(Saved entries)
################
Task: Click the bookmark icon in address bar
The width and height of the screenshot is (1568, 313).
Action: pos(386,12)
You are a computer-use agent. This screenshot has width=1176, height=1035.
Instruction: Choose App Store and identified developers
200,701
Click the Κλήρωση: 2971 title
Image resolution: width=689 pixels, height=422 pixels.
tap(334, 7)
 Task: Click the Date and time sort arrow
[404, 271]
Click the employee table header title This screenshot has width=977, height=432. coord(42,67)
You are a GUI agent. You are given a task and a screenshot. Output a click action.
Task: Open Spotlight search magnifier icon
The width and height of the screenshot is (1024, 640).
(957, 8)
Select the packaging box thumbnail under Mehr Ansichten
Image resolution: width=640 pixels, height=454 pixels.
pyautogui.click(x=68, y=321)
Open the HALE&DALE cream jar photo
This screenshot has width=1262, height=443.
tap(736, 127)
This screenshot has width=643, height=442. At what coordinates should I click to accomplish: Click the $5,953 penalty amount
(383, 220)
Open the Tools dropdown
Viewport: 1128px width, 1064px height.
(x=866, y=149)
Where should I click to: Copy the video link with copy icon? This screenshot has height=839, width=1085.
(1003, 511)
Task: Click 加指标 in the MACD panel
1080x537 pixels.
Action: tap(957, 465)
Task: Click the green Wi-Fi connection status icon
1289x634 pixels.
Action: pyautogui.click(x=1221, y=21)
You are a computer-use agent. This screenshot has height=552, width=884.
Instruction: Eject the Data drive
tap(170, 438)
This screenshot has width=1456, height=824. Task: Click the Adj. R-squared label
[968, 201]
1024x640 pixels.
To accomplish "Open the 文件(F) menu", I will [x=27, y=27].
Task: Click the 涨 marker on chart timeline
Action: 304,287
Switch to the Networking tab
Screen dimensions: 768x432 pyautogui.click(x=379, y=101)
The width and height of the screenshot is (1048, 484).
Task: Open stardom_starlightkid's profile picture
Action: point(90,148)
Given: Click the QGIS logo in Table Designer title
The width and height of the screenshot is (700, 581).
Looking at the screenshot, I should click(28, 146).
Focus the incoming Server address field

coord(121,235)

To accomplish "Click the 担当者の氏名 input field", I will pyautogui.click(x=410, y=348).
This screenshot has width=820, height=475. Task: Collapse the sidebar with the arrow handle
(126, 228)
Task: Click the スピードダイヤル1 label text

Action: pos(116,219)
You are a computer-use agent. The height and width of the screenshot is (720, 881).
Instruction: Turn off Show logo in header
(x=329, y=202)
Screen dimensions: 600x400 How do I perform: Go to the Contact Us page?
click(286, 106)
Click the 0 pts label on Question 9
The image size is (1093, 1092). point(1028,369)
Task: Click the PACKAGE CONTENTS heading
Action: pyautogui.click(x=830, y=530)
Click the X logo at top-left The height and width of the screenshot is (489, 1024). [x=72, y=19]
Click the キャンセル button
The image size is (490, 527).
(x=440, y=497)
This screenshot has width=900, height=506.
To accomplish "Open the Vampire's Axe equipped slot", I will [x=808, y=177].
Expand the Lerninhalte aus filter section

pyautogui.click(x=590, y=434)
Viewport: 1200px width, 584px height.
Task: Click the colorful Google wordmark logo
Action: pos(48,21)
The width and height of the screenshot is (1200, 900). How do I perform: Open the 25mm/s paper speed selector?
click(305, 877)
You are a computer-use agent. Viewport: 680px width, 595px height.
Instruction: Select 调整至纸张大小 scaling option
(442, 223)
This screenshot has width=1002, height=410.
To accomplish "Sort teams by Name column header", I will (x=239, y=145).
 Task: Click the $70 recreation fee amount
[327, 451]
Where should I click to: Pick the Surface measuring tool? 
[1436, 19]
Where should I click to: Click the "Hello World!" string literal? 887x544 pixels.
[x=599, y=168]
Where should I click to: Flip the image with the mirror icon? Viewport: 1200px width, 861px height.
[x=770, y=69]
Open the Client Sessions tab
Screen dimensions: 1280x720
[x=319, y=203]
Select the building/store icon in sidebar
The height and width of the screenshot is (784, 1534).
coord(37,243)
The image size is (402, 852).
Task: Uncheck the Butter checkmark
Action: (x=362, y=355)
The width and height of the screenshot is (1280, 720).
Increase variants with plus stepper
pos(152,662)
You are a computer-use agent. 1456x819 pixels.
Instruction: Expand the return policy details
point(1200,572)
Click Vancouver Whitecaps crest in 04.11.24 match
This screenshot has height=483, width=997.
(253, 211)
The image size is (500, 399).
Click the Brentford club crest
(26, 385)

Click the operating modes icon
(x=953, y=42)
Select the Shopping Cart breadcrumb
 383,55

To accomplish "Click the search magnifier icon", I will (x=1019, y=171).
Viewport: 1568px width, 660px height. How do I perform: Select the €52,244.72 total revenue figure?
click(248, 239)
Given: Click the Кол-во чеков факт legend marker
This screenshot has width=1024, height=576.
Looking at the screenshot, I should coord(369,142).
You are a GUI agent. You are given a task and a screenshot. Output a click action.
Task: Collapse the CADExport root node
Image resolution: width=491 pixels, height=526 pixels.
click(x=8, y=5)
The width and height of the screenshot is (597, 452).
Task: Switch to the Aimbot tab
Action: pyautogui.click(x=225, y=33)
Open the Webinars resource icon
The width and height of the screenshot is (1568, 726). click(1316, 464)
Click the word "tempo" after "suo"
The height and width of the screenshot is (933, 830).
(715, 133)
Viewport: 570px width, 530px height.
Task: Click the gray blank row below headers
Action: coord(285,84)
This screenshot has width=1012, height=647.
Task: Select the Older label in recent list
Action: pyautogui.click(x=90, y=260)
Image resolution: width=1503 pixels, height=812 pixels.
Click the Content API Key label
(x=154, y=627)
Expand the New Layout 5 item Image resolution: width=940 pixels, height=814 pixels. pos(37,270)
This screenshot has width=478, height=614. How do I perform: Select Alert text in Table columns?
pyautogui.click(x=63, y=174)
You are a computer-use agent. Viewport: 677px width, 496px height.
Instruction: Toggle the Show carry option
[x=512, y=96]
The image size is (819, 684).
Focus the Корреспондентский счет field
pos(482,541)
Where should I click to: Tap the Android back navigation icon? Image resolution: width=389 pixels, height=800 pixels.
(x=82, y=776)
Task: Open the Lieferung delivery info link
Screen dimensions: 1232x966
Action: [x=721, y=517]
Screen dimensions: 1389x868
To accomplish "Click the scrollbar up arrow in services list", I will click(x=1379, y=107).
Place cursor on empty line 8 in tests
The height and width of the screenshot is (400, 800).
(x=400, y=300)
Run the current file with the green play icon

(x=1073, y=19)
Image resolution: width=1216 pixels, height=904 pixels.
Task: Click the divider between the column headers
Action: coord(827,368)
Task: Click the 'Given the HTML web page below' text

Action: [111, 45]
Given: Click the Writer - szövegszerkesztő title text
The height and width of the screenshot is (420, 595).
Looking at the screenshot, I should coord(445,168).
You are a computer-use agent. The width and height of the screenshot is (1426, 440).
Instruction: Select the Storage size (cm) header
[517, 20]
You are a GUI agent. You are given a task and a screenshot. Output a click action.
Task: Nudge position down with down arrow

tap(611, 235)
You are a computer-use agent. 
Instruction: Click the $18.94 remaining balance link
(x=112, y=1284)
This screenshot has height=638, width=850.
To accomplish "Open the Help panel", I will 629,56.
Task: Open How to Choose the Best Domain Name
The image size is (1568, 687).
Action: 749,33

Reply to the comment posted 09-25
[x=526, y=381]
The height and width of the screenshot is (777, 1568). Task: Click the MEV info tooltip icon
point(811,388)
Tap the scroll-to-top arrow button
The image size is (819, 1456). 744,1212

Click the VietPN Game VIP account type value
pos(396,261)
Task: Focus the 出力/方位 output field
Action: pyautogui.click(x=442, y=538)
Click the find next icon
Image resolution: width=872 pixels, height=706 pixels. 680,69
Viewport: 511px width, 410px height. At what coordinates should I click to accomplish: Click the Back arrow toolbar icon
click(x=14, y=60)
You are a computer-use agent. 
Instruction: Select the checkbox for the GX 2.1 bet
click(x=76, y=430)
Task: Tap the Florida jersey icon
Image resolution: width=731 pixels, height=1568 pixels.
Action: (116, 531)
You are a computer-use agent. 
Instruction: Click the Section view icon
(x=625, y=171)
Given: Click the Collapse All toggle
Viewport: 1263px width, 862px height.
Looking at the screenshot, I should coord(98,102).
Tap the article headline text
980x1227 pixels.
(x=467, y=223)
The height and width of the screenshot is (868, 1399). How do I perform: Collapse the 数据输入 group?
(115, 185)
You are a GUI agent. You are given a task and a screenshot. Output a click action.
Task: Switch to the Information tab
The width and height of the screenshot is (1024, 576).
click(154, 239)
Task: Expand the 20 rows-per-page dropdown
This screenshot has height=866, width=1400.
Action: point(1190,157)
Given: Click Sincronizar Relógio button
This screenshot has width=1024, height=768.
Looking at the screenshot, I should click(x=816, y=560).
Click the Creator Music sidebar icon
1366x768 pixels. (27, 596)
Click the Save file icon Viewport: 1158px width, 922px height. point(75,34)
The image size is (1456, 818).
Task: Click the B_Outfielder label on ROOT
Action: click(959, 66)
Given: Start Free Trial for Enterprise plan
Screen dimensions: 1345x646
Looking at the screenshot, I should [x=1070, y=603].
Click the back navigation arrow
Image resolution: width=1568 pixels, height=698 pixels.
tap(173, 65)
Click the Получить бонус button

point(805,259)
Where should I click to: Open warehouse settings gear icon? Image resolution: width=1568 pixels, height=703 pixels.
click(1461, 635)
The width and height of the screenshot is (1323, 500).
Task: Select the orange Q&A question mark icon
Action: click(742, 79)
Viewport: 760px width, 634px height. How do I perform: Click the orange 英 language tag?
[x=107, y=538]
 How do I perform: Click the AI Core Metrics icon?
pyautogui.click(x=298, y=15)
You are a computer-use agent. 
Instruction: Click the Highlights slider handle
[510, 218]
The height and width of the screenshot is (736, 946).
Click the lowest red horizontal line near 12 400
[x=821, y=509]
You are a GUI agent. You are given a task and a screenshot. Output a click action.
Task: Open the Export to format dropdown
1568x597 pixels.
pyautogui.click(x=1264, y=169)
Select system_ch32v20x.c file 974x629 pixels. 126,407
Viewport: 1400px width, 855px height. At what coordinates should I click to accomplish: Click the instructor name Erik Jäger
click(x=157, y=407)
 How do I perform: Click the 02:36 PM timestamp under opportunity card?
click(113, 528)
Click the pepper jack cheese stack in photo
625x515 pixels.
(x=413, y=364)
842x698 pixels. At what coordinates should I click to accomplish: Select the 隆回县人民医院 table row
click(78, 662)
################
Your goal: Please give the number of lines above that hold the word "dropdown", and only that number.

Solution to this exercise: 3